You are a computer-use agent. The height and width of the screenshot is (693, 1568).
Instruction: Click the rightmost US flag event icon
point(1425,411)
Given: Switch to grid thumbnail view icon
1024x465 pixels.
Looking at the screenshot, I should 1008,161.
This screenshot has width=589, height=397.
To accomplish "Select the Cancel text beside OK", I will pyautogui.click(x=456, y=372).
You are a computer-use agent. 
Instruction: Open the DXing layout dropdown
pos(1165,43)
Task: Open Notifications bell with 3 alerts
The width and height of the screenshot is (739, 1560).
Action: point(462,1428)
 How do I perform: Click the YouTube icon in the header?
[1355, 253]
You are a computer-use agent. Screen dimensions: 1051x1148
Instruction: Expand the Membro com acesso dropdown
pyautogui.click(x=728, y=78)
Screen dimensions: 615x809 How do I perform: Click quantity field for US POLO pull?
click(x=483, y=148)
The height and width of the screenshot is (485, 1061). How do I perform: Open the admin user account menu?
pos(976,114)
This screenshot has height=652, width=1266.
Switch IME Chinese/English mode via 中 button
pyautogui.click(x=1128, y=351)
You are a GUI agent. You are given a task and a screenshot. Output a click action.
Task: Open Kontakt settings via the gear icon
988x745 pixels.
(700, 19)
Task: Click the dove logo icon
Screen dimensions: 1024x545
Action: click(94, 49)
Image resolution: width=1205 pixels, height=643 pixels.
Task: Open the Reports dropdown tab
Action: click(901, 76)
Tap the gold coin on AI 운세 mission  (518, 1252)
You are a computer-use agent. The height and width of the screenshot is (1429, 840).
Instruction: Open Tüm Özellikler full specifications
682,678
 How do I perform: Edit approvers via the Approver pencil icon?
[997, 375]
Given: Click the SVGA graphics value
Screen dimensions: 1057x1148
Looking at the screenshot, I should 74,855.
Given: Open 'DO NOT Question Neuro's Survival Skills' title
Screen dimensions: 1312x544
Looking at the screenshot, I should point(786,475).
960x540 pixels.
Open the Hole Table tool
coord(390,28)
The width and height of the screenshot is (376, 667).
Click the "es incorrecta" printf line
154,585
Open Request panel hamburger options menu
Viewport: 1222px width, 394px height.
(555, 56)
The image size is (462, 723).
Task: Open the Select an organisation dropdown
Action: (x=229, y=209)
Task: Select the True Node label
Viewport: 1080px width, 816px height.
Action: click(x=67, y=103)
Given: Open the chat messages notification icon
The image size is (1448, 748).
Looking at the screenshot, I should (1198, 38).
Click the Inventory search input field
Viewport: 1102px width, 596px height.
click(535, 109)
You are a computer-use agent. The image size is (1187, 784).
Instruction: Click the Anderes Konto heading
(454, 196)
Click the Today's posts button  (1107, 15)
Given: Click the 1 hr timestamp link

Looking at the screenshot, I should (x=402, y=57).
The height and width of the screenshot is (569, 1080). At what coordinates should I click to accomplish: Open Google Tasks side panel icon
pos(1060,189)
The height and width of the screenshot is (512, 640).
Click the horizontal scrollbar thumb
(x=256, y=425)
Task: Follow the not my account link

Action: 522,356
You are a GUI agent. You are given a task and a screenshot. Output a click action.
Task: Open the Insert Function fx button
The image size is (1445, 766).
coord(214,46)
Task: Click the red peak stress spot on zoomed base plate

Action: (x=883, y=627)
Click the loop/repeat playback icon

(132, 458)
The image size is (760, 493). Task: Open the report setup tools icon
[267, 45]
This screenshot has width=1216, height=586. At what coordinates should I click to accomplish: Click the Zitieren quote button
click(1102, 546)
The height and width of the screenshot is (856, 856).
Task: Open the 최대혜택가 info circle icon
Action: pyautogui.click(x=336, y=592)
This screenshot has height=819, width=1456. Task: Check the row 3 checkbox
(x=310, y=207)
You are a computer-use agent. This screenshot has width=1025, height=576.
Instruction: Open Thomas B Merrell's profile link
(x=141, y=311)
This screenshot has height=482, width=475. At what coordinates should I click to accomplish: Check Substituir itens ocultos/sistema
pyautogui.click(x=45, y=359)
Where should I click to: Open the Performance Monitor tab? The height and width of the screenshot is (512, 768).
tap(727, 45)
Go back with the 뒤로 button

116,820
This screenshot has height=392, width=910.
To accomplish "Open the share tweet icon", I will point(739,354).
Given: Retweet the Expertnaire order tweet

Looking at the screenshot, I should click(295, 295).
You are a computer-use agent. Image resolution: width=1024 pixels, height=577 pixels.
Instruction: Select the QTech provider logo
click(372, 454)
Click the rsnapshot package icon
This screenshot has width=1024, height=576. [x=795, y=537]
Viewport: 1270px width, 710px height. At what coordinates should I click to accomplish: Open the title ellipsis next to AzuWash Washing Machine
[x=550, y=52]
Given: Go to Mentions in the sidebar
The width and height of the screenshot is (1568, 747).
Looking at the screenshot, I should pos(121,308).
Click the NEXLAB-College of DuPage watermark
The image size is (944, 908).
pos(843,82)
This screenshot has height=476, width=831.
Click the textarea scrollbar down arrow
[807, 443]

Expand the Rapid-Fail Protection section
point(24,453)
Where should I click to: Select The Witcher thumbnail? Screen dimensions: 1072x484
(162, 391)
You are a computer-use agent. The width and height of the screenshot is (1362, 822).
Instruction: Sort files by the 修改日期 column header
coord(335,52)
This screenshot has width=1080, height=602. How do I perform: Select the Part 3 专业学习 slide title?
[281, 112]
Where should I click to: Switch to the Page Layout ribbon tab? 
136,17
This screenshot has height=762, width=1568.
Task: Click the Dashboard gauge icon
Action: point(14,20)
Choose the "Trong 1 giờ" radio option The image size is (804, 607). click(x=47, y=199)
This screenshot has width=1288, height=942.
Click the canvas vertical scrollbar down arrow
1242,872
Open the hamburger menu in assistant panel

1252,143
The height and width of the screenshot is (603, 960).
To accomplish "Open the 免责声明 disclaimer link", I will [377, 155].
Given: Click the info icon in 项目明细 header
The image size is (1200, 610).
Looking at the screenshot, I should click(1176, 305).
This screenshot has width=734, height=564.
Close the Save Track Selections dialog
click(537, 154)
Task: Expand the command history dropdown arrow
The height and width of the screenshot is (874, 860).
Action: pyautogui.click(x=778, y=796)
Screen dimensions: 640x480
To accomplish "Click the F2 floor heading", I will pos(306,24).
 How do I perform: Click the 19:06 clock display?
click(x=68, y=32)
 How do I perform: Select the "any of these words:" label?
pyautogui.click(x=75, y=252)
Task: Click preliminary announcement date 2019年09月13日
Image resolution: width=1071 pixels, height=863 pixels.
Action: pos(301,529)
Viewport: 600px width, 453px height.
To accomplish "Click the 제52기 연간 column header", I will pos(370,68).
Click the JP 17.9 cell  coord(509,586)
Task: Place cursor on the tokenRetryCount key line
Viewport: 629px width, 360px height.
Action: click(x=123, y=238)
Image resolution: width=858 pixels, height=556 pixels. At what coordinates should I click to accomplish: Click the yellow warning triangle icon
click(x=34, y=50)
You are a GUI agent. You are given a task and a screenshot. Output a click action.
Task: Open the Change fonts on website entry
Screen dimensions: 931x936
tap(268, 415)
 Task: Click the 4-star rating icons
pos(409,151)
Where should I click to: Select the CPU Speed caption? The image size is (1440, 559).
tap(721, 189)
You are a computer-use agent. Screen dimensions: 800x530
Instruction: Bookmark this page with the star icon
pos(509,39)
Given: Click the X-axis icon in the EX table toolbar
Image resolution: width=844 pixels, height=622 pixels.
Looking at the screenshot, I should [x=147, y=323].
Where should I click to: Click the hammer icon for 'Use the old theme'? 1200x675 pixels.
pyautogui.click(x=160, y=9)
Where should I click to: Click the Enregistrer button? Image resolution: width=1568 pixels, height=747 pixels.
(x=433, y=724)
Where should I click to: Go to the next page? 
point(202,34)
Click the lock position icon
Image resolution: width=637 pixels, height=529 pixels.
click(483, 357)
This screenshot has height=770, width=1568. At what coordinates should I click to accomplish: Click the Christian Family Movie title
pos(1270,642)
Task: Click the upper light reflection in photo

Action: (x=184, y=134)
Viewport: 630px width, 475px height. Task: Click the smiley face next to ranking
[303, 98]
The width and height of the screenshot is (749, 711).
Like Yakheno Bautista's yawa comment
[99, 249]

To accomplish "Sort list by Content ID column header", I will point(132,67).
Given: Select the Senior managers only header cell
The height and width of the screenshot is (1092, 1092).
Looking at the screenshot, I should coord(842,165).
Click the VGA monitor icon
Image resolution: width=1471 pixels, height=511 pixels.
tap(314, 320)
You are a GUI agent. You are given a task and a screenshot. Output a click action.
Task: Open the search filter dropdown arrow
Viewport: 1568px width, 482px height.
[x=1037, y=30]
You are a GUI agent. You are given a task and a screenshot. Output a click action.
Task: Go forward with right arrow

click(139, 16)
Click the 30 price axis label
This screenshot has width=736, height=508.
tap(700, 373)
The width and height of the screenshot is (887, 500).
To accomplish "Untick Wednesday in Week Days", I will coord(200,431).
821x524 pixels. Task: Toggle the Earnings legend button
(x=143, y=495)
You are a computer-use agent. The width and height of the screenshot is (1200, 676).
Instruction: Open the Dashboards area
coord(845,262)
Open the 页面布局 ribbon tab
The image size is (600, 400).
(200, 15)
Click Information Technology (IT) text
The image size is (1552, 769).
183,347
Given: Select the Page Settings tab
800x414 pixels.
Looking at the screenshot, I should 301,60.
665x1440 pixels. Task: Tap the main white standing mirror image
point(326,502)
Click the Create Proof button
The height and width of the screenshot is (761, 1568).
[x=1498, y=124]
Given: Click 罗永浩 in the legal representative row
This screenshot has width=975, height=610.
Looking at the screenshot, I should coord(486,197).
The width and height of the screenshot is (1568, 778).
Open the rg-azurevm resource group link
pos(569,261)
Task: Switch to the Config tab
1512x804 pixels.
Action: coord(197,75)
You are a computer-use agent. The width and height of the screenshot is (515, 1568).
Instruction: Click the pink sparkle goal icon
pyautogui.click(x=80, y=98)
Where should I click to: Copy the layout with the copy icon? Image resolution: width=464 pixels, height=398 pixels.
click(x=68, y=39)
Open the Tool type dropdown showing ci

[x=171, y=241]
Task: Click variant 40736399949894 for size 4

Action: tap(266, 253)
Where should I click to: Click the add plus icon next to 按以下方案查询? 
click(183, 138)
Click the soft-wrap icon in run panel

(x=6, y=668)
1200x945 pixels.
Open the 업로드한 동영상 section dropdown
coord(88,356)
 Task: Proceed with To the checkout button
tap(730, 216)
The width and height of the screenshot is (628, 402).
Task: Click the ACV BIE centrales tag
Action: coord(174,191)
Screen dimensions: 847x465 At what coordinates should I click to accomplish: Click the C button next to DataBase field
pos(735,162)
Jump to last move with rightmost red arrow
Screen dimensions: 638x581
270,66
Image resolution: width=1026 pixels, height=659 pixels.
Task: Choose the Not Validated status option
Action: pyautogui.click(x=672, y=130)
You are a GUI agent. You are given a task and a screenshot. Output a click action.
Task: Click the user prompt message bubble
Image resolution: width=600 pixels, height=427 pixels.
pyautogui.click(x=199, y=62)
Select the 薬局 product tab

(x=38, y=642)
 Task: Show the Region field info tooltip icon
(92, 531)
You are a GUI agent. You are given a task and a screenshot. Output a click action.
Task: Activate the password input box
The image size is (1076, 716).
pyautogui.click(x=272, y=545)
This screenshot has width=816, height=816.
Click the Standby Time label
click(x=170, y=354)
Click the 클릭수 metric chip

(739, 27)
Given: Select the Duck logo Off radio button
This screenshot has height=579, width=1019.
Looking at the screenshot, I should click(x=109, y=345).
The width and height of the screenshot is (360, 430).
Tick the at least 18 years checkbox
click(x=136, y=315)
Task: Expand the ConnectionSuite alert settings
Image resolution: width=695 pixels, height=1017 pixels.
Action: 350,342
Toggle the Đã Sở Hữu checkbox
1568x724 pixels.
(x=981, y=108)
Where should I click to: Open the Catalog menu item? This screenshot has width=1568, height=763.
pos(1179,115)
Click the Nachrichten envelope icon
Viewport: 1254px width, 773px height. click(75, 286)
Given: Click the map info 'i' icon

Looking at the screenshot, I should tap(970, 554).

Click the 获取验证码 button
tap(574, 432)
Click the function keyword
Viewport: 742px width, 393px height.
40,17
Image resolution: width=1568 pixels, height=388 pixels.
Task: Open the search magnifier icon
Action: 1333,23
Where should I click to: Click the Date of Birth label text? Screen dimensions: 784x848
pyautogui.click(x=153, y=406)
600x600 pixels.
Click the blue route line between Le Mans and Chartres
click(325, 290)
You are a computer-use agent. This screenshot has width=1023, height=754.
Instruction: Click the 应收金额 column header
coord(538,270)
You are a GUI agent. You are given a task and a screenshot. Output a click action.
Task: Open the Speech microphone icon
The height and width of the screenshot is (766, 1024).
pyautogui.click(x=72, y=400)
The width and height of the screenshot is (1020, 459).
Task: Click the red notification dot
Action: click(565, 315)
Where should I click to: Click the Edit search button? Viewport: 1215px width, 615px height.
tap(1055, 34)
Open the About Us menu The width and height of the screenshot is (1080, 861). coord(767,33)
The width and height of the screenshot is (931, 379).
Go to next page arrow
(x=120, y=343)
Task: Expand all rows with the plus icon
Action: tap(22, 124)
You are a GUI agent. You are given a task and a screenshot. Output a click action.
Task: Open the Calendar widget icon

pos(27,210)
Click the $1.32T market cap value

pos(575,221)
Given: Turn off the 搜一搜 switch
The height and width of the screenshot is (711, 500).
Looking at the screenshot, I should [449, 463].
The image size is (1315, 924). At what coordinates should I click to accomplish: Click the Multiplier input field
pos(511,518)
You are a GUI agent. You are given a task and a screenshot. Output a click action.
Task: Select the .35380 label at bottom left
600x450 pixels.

========

§ Work required
Find every line in the records that uses the string "radio", then copy it.

§ Task solution
Choose the "Trong 1 giờ" radio option The image size is (804, 607). click(x=47, y=199)
Given: Select the Duck logo Off radio button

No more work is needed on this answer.